Maya Santana, 50emais
Eu acho que já falei isso aqui. Um dos meus maiores medos é me tornar uma velha refém das pessoas. A gente chega a uma certa idade e logo aparecem aqueles que querem ditar o que podemos e o que não podemos fazer, como se fôssemos seres que já não têm mais vontade própria. Estou perto dos 70 anos. E começo a perceber como vão nos tratando como pessoas sem capacidade de discernimento. Acontece muito com filhos cujos pais já estão mais velhos. Um exemplo é esse caso contado por Maria da Luz Miranda, em seu blog, no Globo.
Leia:
Amanhã é dia de consulta ao geriatra, pai, e ao cardiologista, depois vamos ao nutricionista, é preciso reavaliar a sua alimentação, aliás, melhor mesmo o senhor morar comigo, já é hora, a filha do Seu Geraldo avisa também aos irmãos, como se a notícia fosse animadora. Papai precisa de menos médicos e mais socialização e exercício físico, um condomínio só para idosos pode ser uma boa opção, ele terá companhia, diz a filha mais nova do senhor de 76 anos e saúde boa, segundo o filho do meio, para quem o melhor lugar para o pai é mesmo na própria casa onde a família sempre viveu. Papai pode mesmo continuar morando sozinho, as lembranças dele estão aqui. Tio, o vovô esqueceu de travar o portão na semana passada, não ouve bem e sempre esquece a hora certa dos remédios, alerta o sobrinho, que entrou na conversa, apostando que o avô é mesmo surdo.
Seu Geraldo ouve, sim, e precisa que os filhos e netos, esses sim, tenham ouvidos mais atentos. A ele, que sabe bem até onde ainda pode ir e onde quer morar. E é assim que deve ser, segundo a arquiteta e professora de gerontologia da Universidade de São Paulo (USP), Maria Luisa Bestetti, que pesquisa modos e alternativas de moradia na velhice, desde instituições de longa permanência e centros de acolhida, até residências unifamiliares ou coletivas. O idoso deve ter sempre o direito à escolha e ter suas vontades respeitadas.
No restrito ambiente familiar, quando é preciso decidir – e agir – sobre a rotina do idoso que se têm em casa, as opiniões podem ir na contramão do preceito da cumplicidade. Assim como o empenho de cada membro da família na hora de dividir tarefas. Quem leva ao médico, quem assume a dieta, quem acompanha o dia a dia, quem dá conta se dormiu bem, quem paga as contas, quem contrata cuidador. O amparo tem de envolver também afeto.

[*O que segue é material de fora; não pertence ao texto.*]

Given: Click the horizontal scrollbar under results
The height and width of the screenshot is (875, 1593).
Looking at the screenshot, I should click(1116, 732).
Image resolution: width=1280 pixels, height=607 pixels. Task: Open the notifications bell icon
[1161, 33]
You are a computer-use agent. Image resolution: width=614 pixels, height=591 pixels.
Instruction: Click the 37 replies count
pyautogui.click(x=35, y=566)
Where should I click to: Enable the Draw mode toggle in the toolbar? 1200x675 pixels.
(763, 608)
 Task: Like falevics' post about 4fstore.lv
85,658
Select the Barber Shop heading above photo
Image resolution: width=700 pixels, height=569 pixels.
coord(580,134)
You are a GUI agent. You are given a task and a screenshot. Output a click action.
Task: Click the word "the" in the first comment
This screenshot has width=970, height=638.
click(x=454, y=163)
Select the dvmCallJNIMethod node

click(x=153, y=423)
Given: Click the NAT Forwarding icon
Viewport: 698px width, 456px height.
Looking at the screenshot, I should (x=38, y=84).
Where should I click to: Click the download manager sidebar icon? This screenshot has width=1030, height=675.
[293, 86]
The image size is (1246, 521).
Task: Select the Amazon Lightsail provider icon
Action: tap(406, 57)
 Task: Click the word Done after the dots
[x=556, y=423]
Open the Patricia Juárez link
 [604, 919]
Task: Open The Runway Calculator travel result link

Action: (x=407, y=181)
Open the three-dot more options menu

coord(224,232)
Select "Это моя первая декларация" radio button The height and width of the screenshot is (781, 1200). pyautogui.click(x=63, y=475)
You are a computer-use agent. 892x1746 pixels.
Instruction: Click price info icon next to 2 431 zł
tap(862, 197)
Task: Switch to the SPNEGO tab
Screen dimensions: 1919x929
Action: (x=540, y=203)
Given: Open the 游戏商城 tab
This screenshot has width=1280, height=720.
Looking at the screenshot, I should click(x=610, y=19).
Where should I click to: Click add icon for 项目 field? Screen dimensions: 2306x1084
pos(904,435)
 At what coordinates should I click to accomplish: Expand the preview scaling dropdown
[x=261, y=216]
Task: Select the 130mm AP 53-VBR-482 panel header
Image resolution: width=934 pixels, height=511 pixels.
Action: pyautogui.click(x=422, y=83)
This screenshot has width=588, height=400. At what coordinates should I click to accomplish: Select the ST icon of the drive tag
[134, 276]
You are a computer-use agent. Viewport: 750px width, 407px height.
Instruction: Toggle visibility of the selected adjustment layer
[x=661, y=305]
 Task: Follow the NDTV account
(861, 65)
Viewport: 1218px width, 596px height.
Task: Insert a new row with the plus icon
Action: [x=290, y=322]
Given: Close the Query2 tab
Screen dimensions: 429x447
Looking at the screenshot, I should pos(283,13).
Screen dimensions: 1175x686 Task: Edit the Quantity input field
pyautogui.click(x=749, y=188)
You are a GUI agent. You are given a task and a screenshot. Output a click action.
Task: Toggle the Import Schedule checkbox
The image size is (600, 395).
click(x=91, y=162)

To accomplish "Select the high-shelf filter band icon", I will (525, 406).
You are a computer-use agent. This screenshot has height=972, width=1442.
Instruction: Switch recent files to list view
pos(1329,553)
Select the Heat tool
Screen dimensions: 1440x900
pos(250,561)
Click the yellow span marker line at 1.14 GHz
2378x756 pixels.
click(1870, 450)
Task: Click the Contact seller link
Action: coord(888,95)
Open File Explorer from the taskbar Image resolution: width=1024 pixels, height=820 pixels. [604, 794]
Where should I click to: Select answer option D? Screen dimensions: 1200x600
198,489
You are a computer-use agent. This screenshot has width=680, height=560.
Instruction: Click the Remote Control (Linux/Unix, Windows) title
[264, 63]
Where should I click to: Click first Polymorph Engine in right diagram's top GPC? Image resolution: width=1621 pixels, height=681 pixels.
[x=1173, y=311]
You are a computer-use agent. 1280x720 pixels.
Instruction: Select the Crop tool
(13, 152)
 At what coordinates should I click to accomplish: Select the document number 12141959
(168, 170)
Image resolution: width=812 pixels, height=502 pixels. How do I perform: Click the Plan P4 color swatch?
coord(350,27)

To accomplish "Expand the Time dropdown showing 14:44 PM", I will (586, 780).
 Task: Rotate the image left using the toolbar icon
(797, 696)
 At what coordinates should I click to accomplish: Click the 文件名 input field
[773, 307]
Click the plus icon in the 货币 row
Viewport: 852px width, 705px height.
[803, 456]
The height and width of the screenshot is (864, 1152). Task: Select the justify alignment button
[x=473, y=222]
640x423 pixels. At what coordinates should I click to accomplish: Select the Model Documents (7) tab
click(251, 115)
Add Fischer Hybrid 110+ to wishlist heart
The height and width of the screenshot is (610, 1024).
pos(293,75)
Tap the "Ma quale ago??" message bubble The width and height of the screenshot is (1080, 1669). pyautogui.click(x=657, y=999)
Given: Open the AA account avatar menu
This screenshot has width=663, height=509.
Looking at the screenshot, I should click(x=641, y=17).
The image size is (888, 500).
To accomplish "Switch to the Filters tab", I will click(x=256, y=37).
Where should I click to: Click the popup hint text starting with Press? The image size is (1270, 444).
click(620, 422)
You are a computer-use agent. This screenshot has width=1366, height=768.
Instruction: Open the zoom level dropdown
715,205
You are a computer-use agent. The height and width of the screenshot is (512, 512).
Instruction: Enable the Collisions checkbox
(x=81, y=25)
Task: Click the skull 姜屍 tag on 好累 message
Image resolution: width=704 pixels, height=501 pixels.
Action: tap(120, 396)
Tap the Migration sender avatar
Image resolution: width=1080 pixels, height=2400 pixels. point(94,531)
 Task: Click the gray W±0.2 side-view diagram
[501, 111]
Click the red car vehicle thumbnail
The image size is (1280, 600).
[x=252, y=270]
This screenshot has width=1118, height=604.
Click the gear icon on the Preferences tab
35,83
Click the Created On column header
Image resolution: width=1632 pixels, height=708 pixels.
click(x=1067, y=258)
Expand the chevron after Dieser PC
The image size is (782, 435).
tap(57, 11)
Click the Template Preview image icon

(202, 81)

O quão intrincada pode ser a rede de cuidados que envolve um idoso é assunto de estudo da psicóloga Annie Mehes Maldonado Brito, professora na Universidade Federal do Pampa (UNIPAMPA). Em sua tese de doutorado pela Universidade Federal de Santa Catarina (UFSC), ela concluiu, por exemplo, que tanto os homens quanto os idosos independentes tendem a ser menos solitários, assim como a redução de membros que participam da rede social do idoso quando há alguma condição de dependência, fato que pode indicar deterioração da rede social daqueles que são dependentes. Todos esses fatores estão relacionados, segundo ela, com as representações sociais que temos – e fazemos – da velhice.
Afinal, quem é é o cuidador de idosos na prática social? Há prevalência, segundo Maldonado, da informalidade. Em geral, são as mulheres da família que assumem a tarefa. Quase sempre, assume o papel quem – em famílias grandes – tem mais tempo disponível, o que não quer dizer preparo para a função, quase estabelecida de de modo inesperado e sem preparo prévio. Quase nunca estamos preparados, quase nunca conversamos sobre o assunto antes que a situação se instale e o idoso se manifeste na sala.
Há aviso prévio. Assim como os nossos pais, envelhecemos todos – ou contamos com isso – a olhos vistos, mas o assunto é deixado de lado. Não à toa, conflitos e despreparo se evidenciam e as carências tornam-se latentes. Perdemos todos. Principalmente o Seu Geraldo.